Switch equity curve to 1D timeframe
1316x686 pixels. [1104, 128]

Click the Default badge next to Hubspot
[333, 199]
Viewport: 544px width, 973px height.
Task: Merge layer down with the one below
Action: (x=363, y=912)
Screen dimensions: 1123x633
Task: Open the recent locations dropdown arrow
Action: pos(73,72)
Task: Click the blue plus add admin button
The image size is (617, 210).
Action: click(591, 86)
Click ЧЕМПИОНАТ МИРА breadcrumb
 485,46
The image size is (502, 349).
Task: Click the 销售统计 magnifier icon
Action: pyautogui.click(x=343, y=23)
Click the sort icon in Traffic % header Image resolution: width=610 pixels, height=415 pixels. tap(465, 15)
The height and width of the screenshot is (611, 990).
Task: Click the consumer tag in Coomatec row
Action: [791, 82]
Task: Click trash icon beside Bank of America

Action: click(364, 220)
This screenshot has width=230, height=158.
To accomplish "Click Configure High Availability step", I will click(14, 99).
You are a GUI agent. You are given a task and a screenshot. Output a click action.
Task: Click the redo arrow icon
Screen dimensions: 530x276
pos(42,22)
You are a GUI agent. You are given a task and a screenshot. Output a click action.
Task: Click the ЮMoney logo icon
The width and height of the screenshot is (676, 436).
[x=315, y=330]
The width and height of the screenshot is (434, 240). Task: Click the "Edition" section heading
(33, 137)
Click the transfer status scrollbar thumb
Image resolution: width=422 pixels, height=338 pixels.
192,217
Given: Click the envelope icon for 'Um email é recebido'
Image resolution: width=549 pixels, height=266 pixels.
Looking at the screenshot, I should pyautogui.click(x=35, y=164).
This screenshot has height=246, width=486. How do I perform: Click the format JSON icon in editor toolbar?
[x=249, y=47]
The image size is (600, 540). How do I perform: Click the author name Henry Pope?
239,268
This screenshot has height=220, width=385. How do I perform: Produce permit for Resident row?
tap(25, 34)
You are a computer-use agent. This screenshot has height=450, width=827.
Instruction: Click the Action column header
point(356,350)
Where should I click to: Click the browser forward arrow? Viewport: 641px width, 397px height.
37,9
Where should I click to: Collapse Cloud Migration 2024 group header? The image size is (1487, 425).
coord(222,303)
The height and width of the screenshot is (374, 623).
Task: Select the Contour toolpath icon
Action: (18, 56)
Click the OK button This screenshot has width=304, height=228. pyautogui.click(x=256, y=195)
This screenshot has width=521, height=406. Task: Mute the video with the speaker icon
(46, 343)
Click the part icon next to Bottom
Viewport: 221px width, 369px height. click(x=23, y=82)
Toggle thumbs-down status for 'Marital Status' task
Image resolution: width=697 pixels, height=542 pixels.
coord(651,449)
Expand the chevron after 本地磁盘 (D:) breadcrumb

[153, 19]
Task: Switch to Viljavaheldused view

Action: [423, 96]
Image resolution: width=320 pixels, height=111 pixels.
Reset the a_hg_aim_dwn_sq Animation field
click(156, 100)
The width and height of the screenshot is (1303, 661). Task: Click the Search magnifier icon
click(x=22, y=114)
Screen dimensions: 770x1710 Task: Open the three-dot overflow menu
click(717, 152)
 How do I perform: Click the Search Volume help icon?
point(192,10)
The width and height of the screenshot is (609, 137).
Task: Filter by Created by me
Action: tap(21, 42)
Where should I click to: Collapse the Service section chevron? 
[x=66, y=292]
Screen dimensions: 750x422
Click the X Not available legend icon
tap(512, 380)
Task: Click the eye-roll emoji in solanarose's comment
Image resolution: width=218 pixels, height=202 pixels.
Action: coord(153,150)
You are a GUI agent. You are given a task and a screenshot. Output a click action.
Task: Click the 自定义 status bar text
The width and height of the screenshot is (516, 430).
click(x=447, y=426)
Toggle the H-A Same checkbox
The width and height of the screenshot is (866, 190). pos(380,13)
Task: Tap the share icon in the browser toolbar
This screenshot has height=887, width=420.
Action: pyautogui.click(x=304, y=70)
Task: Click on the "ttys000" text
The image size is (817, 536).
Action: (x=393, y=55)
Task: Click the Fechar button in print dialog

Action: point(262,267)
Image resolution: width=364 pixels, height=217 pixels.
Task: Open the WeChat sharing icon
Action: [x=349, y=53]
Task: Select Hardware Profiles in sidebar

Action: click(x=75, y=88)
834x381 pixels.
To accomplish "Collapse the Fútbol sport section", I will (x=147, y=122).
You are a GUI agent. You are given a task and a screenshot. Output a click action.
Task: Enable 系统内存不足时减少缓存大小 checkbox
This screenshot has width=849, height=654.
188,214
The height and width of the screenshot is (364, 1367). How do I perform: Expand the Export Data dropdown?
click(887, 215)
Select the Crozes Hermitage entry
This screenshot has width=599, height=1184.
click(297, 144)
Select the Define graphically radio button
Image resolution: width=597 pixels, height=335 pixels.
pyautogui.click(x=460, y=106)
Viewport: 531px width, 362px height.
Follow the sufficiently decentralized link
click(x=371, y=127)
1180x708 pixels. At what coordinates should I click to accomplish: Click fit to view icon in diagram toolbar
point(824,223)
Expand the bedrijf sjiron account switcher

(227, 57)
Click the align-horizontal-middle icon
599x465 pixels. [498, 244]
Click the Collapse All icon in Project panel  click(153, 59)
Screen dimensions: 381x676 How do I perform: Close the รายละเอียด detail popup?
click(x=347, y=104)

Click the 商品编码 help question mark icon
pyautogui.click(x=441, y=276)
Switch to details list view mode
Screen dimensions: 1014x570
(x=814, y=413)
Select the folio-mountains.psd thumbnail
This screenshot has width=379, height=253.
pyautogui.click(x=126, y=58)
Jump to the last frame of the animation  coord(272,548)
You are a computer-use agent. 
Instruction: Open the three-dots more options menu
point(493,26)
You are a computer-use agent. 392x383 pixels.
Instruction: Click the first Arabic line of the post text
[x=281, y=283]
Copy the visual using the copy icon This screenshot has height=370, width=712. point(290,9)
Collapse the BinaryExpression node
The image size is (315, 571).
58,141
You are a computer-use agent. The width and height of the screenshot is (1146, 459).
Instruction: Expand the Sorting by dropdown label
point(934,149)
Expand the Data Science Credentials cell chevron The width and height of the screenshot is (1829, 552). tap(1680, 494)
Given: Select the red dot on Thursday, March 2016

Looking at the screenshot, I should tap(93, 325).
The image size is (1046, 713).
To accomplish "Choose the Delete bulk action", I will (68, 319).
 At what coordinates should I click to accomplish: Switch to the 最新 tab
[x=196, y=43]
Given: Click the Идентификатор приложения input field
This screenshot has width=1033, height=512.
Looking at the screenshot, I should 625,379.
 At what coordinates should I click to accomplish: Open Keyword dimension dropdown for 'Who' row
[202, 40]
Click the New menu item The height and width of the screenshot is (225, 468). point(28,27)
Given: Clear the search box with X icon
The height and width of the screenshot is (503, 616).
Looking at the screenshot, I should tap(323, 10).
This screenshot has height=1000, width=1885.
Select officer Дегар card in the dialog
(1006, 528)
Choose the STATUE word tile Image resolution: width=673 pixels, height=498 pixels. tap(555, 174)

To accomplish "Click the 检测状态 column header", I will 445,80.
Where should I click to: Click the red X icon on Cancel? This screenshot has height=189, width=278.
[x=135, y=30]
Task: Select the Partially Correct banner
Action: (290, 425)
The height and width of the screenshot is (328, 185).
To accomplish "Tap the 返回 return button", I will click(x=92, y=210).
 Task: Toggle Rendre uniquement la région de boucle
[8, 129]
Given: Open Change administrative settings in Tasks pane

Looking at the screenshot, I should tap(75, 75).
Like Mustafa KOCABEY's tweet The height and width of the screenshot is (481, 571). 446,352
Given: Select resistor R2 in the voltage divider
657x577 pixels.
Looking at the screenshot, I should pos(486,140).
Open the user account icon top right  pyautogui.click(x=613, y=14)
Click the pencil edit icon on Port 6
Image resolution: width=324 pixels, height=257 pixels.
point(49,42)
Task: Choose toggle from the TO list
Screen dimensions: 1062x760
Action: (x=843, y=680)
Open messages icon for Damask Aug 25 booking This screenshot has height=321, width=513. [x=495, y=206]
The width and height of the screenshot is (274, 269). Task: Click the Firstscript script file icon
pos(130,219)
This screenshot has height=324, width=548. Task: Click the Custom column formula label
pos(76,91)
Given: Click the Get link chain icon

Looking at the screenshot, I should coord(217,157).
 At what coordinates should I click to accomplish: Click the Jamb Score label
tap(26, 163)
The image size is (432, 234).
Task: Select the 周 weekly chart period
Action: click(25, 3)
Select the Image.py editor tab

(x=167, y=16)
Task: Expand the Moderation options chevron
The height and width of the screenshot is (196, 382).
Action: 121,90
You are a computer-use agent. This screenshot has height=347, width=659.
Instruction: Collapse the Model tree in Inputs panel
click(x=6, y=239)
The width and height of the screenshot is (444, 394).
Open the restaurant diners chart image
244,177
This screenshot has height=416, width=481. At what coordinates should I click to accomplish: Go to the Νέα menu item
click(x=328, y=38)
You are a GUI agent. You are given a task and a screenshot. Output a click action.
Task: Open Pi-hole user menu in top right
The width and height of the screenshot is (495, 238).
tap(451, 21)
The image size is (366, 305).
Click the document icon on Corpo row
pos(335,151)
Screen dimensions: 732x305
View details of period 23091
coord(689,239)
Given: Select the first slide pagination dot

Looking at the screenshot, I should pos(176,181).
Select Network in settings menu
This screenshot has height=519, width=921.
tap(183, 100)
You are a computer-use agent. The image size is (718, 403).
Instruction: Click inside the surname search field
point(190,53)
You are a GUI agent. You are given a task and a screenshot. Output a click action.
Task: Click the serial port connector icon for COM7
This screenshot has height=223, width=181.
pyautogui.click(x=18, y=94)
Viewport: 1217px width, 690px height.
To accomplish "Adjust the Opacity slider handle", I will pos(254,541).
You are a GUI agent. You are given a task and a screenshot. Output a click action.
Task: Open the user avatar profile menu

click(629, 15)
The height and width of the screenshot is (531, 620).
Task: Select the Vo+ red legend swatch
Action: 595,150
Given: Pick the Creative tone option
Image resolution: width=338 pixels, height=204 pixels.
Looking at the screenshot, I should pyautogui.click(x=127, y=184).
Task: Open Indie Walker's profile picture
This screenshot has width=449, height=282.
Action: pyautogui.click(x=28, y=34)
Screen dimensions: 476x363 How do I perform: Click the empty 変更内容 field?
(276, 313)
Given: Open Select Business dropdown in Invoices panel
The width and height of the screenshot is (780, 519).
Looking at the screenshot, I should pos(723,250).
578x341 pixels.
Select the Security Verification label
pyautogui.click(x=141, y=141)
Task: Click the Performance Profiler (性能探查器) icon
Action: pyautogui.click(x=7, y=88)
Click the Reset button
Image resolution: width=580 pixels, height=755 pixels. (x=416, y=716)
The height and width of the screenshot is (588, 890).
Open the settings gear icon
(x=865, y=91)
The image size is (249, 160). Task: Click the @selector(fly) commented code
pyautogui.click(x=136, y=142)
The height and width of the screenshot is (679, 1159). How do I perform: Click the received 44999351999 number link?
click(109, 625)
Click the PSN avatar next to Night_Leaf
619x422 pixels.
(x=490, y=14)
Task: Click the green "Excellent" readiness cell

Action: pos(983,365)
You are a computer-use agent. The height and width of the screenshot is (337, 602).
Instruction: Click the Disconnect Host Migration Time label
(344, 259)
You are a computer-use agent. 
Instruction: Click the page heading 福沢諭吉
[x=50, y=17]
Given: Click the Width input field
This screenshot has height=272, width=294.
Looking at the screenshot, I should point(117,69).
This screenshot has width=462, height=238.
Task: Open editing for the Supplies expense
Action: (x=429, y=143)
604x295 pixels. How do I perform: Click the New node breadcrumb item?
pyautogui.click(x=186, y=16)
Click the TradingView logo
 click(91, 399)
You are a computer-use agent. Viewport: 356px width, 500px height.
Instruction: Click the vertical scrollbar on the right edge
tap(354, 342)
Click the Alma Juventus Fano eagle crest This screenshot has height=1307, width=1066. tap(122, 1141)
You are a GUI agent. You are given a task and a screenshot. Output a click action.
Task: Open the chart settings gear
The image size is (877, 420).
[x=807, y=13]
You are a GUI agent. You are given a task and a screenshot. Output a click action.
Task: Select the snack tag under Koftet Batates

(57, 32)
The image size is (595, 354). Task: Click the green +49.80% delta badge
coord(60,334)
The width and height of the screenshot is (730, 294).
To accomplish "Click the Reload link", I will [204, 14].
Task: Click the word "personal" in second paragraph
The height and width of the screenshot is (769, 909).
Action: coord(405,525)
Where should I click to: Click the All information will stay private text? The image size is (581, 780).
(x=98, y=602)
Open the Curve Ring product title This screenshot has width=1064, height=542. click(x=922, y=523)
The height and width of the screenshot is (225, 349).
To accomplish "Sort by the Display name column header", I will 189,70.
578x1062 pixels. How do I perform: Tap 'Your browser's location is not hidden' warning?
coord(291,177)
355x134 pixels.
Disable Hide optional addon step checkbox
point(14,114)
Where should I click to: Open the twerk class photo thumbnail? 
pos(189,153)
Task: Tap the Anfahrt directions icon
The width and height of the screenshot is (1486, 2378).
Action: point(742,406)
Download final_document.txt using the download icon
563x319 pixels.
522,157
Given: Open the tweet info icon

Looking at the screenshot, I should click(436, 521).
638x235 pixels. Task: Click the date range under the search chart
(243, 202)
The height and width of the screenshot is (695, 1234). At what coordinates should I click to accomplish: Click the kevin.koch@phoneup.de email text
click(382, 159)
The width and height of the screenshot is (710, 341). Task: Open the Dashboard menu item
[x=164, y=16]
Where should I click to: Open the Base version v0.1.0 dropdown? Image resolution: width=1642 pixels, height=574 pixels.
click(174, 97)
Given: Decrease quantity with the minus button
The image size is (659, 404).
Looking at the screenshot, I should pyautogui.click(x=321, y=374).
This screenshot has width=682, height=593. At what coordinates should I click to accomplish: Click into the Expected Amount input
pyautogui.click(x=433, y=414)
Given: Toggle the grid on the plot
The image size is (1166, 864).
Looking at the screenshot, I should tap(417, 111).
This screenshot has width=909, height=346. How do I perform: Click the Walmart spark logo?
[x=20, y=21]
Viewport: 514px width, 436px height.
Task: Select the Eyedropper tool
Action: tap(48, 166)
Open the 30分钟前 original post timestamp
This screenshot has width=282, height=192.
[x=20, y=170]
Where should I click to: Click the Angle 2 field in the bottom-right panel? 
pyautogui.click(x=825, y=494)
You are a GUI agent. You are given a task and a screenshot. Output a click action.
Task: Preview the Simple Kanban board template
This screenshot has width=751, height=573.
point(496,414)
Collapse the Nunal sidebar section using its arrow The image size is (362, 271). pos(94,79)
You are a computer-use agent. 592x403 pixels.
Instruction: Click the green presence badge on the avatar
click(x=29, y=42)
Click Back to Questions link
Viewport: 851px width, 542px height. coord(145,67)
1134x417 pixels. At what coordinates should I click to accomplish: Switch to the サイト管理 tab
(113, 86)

++++

=== Work item ===
From the entries above, write out only the lines starting at the line that holds "The image size is (366, 305)." and ending at the line that holds "Viewport: 1217px width, 690px height.", keeping both and matching them exactly.

=== Exercise solution ===
The image size is (366, 305).
Click the document icon on Corpo row
pos(335,151)
Screen dimensions: 732x305
View details of period 23091
coord(689,239)
Given: Select the first slide pagination dot

Looking at the screenshot, I should pos(176,181).
Select Network in settings menu
This screenshot has height=519, width=921.
tap(183, 100)
You are a computer-use agent. The image size is (718, 403).
Instruction: Click inside the surname search field
point(190,53)
You are a GUI agent. You are given a task and a screenshot. Output a click action.
Task: Click the serial port connector icon for COM7
This screenshot has height=223, width=181.
pyautogui.click(x=18, y=94)
Viewport: 1217px width, 690px height.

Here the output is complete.